• OBJECTIVES:
(A) Please copy everything from "The most complex" down to "staff, or students?" in the page on defining an IT service, word for word.
(B) Answer these from the page on defining an IT service:
(i) Which position is given as the contact?
(ii) Where is information about a service component maintained?
(iii) What is a Service Owner responsible for?

Define an IT service

Statement of Best Practice

IT Service Management (ITSM) centers around the idea that the IT organization is a service provider. As such, the ability to draw borders around the various IT services such that they can be managed and optimized is critical to long term success.

Contact

  • Assistant Director, IT Process and Planning

Definitions 

  • IT Service: a means of delivering value to customers by facilitating outcomes customers want to achieve without the ownership of specific costs and risks; information maintained in the TDX Service Catalog
    • Client-facing Service: a service used by faculty, staff, and students outside of IT
      • Examples: email, Enterprise Resource Management (ERP), point-of-sale
    • Supporting Service: a service required by a client-facing service to allow it to provide value
      • Examples: identify and access management, Internet connectivity
  • Request Model: an action to subscribe or take specific action for a IT Service; information maintained in the TDX Service Catalog
  • IT Service Offering: a bundle of service components with slight variation to achieve a specific outcome; information maintained in the Assets application of TDX
  • Service Component: a specific technology component of a service; information maintained in the Assets application of TDX

Roles and Responsibilities

  • Service Owner: responsible for defining and negotiating Service Level Agreements and ensuring that these are met
  • Service Component Owner: responsible for lifecycle of a specific technology component
  • Leadership Team Sponsor: member of the IT Leadership Team who inherits executive accountability for service provision from the service owner

 

Is it a Service?

Differentiating a business service from an IT service or a service asset

The most complex part of this process is drawing boundaries around what exactly an IT service is. Characteristics of an IT service include the following:

  • Value extends across entire service lifecycle (strategy, design, build, operate, improve)
  • End-to-end outcome achievable in single interaction 
  • Meets a user need without technical expertise
  • Makes the complex simple
  • Crosses organizational silos in a coordinated effort to design, build, and operate over the entire service lifecycle
  • Underlying technologies used to deliver the service are transparent

 

The following guidelines are often helpful to differentiate a service from a service asset or business services:

  • Could I run a company providing just this thing to faculty, staff, or students?

• STORED ROWS:
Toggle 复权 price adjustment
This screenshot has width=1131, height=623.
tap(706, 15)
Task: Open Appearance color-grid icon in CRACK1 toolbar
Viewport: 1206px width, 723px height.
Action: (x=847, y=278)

...

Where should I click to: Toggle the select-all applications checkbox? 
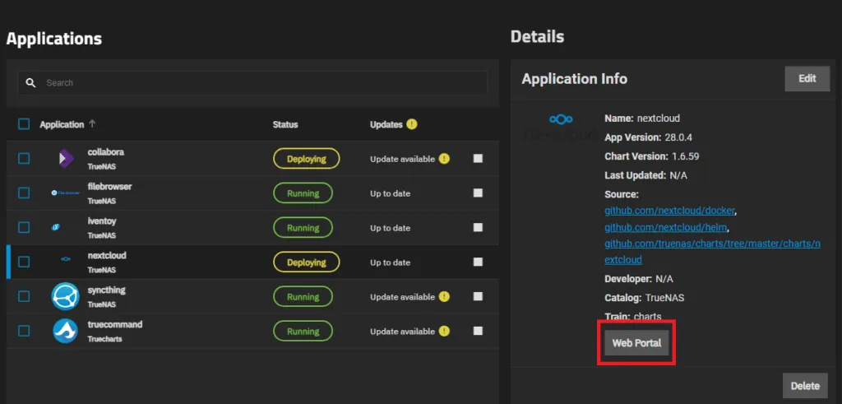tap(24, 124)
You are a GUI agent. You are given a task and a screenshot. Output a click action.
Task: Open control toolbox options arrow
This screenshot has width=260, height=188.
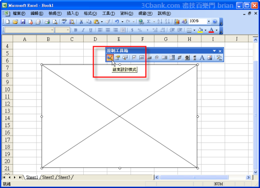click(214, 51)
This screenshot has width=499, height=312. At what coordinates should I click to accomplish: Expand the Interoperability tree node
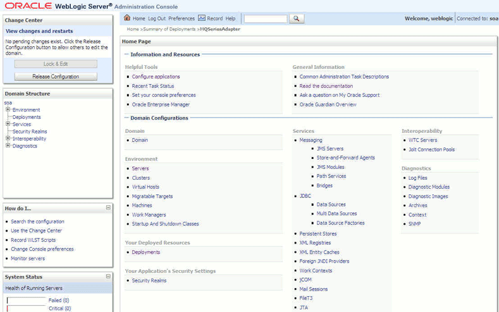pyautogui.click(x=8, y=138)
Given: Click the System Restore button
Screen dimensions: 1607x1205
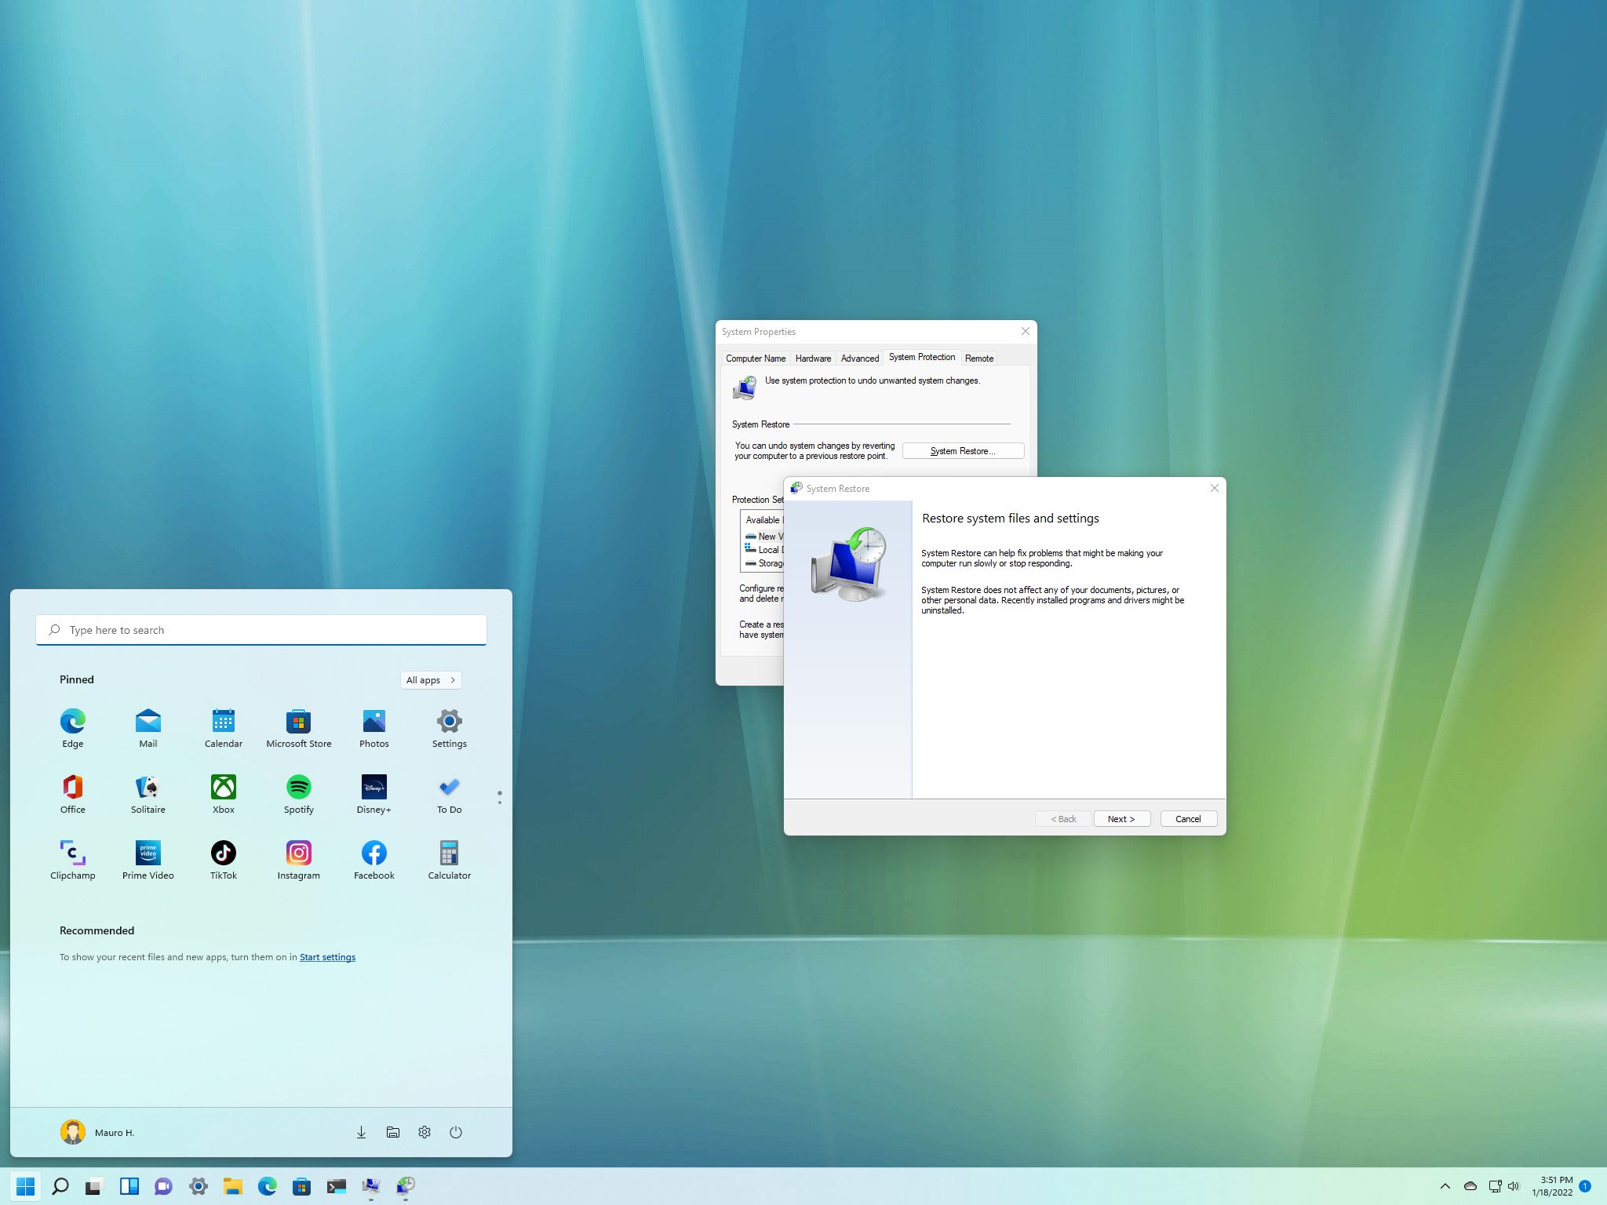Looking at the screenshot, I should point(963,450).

* * *

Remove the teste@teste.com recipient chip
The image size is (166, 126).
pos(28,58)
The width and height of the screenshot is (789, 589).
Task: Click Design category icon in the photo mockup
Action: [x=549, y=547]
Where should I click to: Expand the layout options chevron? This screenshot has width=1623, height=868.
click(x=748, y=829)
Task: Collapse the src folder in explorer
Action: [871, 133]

• WRITTEN RESPONSES:
(A)
The most complex part of this process is drawing boundaries around what exactly an IT service is. Characteristics of an IT service include the following:

  • Value extends across entire service lifecycle (strategy, design, build, operate, improve)
  • End-to-end outcome achievable in single interaction 
  • Meets a user need without technical expertise
  • Makes the complex simple
  • Crosses organizational silos in a coordinated effort to design, build, and operate over the entire service lifecycle
  • Underlying technologies used to deliver the service are transparent

 

The following guidelines are often helpful to differentiate a service from a service asset or business services:

  • Could I run a company providing just this thing to faculty, staff, or students?

(B)
(i) Assistant Director, IT Process and Planning
(ii) In the Assets application of TDX
(iii) Defining and negotiating Service Level Agreements and ensuring that these are met